DATA SECTION START

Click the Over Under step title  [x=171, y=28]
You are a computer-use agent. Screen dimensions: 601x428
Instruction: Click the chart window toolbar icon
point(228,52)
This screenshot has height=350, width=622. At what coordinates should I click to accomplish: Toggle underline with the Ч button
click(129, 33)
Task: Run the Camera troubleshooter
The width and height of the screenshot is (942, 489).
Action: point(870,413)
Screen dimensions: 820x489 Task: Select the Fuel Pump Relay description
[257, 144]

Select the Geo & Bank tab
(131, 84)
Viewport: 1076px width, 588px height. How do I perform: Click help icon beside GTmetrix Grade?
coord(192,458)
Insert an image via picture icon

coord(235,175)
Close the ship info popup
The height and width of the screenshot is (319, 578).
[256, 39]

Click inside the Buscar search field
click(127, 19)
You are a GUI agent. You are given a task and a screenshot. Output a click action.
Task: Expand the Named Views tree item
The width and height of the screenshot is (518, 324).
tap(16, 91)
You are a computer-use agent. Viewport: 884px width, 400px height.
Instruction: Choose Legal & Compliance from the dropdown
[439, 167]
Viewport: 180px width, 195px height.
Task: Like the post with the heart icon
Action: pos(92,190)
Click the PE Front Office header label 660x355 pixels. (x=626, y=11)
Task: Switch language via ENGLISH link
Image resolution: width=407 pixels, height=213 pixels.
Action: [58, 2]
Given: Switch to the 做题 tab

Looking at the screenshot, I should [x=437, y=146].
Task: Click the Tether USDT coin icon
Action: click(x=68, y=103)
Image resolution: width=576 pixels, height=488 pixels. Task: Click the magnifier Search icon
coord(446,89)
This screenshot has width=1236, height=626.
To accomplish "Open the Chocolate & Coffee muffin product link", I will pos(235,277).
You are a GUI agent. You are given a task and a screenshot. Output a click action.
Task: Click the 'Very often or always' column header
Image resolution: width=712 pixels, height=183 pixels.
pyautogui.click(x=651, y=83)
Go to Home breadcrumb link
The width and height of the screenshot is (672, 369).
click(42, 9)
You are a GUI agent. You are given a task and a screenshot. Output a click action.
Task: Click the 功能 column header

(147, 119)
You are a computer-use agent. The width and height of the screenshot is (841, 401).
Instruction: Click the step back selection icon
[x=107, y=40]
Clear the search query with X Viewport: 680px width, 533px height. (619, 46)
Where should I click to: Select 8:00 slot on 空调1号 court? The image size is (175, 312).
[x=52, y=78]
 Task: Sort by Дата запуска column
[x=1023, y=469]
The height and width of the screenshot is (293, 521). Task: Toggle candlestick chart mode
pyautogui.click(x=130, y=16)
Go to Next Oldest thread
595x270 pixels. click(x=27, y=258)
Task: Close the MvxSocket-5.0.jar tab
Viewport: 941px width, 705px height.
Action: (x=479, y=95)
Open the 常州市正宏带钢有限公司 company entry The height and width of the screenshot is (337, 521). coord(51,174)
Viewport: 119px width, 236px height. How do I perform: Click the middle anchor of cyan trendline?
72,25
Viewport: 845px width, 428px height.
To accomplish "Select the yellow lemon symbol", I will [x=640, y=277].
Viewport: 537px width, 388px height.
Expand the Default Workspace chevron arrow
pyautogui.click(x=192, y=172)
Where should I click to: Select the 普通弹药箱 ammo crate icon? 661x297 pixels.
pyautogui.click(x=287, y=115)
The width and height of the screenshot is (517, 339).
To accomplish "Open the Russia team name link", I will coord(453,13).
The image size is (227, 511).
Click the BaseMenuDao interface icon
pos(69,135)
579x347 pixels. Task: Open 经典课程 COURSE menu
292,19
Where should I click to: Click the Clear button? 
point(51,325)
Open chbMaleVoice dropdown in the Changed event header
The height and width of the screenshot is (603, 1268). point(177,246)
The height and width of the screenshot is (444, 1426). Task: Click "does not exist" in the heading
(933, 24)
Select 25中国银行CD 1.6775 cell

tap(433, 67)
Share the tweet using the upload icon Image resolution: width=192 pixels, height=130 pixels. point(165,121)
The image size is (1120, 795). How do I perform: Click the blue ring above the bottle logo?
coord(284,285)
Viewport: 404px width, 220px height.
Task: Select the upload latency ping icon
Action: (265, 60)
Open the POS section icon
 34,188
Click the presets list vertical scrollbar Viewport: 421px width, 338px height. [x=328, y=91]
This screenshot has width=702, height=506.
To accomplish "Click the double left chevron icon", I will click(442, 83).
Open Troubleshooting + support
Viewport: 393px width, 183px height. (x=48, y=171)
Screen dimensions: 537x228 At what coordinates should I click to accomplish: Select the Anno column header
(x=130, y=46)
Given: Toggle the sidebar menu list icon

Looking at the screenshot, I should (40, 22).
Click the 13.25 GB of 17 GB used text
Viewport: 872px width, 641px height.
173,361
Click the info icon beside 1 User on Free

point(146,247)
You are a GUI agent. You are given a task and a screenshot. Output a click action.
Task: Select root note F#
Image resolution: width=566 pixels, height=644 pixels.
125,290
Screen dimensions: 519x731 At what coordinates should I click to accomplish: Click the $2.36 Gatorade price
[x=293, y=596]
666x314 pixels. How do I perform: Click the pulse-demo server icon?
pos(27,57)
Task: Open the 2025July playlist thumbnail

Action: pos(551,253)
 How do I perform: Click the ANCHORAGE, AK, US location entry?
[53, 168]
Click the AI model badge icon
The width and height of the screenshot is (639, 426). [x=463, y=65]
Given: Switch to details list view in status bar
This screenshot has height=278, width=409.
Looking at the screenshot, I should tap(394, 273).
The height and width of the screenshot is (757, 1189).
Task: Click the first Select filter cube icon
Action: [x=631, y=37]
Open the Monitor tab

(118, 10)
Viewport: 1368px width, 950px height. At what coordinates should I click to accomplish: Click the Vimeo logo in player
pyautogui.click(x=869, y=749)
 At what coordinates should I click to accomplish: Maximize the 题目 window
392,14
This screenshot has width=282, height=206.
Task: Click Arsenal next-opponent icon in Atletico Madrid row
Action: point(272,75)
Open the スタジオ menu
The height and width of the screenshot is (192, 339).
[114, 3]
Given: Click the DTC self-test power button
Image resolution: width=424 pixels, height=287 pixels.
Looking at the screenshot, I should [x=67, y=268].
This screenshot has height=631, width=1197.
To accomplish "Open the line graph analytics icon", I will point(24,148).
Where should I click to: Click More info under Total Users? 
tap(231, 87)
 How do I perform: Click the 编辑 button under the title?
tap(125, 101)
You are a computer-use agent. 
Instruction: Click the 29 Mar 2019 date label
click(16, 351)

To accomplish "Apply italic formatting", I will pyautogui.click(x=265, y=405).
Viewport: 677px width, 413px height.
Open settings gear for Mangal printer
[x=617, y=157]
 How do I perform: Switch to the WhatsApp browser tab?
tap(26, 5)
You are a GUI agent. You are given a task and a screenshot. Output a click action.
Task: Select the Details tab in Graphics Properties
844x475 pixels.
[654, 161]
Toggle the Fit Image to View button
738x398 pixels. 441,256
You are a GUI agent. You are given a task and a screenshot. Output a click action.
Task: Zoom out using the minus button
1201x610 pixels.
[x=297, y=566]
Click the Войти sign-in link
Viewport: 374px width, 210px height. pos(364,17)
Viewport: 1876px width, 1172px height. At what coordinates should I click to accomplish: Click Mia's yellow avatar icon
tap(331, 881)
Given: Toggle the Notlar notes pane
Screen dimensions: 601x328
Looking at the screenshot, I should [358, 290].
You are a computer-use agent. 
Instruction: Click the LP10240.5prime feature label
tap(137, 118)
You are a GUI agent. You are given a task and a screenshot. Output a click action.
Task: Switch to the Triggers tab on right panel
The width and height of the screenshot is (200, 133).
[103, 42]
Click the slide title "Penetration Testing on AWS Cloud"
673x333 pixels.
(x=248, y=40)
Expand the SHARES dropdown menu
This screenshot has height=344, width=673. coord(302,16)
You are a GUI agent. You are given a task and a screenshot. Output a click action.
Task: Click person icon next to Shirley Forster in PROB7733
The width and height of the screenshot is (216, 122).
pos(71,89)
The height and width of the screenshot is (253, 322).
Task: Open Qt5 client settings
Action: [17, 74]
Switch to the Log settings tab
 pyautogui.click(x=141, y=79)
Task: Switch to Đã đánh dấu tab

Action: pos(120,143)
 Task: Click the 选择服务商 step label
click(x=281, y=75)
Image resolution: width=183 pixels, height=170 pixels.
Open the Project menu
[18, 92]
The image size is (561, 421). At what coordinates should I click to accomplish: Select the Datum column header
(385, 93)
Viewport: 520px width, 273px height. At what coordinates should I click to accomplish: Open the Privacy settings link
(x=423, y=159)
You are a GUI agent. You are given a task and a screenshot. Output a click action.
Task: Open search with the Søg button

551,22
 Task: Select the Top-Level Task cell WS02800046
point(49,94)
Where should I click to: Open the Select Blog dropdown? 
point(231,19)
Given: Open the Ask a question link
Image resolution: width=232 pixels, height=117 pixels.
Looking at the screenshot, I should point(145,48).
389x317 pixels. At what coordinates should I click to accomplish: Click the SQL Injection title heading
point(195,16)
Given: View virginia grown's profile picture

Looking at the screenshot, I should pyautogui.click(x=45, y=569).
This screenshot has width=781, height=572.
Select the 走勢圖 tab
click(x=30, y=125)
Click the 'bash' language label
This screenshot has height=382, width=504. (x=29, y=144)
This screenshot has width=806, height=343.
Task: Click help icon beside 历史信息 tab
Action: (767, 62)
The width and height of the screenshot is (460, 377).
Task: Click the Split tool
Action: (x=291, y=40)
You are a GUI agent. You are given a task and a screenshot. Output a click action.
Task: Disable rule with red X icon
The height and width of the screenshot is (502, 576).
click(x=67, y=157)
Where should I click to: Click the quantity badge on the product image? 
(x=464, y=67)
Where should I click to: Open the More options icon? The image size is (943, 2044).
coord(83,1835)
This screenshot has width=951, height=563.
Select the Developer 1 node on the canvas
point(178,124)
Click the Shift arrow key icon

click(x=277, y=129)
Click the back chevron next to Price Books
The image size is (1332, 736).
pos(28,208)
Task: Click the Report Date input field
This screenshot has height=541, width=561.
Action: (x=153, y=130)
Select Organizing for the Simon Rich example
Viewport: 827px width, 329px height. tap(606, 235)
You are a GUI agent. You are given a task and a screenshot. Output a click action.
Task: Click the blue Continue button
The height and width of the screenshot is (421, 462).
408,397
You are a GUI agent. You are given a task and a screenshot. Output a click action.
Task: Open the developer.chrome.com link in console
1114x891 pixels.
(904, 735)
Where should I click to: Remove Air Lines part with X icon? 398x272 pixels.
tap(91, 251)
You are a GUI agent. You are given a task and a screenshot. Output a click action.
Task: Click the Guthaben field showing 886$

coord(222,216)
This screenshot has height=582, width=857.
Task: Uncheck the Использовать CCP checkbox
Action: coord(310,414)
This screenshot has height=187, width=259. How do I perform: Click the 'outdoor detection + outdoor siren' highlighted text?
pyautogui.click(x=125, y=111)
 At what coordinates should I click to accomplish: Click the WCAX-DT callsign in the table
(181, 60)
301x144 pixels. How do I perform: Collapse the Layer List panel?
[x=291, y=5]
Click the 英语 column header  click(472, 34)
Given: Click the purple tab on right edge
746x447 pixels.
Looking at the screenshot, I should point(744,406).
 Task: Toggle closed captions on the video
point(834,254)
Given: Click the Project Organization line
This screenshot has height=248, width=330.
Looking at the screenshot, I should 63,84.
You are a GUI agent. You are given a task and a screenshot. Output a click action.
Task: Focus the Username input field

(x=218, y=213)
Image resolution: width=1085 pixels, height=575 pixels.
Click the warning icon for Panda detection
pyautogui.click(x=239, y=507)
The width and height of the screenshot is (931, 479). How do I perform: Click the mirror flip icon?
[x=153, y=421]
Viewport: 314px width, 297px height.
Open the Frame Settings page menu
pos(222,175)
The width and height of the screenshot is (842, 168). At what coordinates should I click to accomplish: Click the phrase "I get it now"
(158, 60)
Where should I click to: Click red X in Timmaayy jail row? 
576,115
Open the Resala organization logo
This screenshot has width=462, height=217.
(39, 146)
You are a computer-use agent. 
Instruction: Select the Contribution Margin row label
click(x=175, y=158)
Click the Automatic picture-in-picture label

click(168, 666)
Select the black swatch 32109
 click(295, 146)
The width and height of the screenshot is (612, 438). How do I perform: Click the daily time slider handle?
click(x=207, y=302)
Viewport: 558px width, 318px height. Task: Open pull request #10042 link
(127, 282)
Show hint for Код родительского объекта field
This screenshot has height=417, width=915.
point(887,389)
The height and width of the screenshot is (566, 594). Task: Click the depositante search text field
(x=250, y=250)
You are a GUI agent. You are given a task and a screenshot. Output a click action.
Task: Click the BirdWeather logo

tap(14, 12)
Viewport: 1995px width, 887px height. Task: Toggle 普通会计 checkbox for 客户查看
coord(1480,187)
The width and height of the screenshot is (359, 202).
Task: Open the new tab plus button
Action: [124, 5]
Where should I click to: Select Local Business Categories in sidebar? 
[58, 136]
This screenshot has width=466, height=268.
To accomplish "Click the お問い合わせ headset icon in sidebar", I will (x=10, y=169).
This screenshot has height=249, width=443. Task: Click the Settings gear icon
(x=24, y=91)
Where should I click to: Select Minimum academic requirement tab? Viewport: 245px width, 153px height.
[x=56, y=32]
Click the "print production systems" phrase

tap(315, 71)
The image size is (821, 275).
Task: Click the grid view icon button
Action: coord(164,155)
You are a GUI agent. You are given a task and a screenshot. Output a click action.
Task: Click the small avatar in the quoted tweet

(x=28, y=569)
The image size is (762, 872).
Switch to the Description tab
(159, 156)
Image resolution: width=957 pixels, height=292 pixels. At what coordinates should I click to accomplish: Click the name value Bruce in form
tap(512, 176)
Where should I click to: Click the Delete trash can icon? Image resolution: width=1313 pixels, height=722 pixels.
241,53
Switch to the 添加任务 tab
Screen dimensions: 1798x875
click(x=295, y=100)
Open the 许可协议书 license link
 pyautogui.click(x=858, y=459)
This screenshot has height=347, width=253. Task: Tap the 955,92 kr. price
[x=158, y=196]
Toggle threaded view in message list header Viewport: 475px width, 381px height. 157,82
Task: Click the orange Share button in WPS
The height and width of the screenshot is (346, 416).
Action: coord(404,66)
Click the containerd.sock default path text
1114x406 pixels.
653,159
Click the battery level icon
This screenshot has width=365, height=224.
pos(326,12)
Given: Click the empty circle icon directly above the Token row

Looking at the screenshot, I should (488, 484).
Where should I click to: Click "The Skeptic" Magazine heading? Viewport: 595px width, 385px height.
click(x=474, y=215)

DATA SECTION END

HOW TO COMPLETE THIS TASK – Look above for the line holding "Open settings gear for Mangal printer" and the line holding "Task: Zoom out using the minus button", then output exactly those two lines and every line between them, nothing more.

OUTPUT –
Open settings gear for Mangal printer
[x=617, y=157]
 How do I perform: Switch to the WhatsApp browser tab?
tap(26, 5)
You are a GUI agent. You are given a task and a screenshot. Output a click action.
Task: Select the Details tab in Graphics Properties
844x475 pixels.
[654, 161]
Toggle the Fit Image to View button
738x398 pixels. 441,256
You are a GUI agent. You are given a task and a screenshot. Output a click action.
Task: Zoom out using the minus button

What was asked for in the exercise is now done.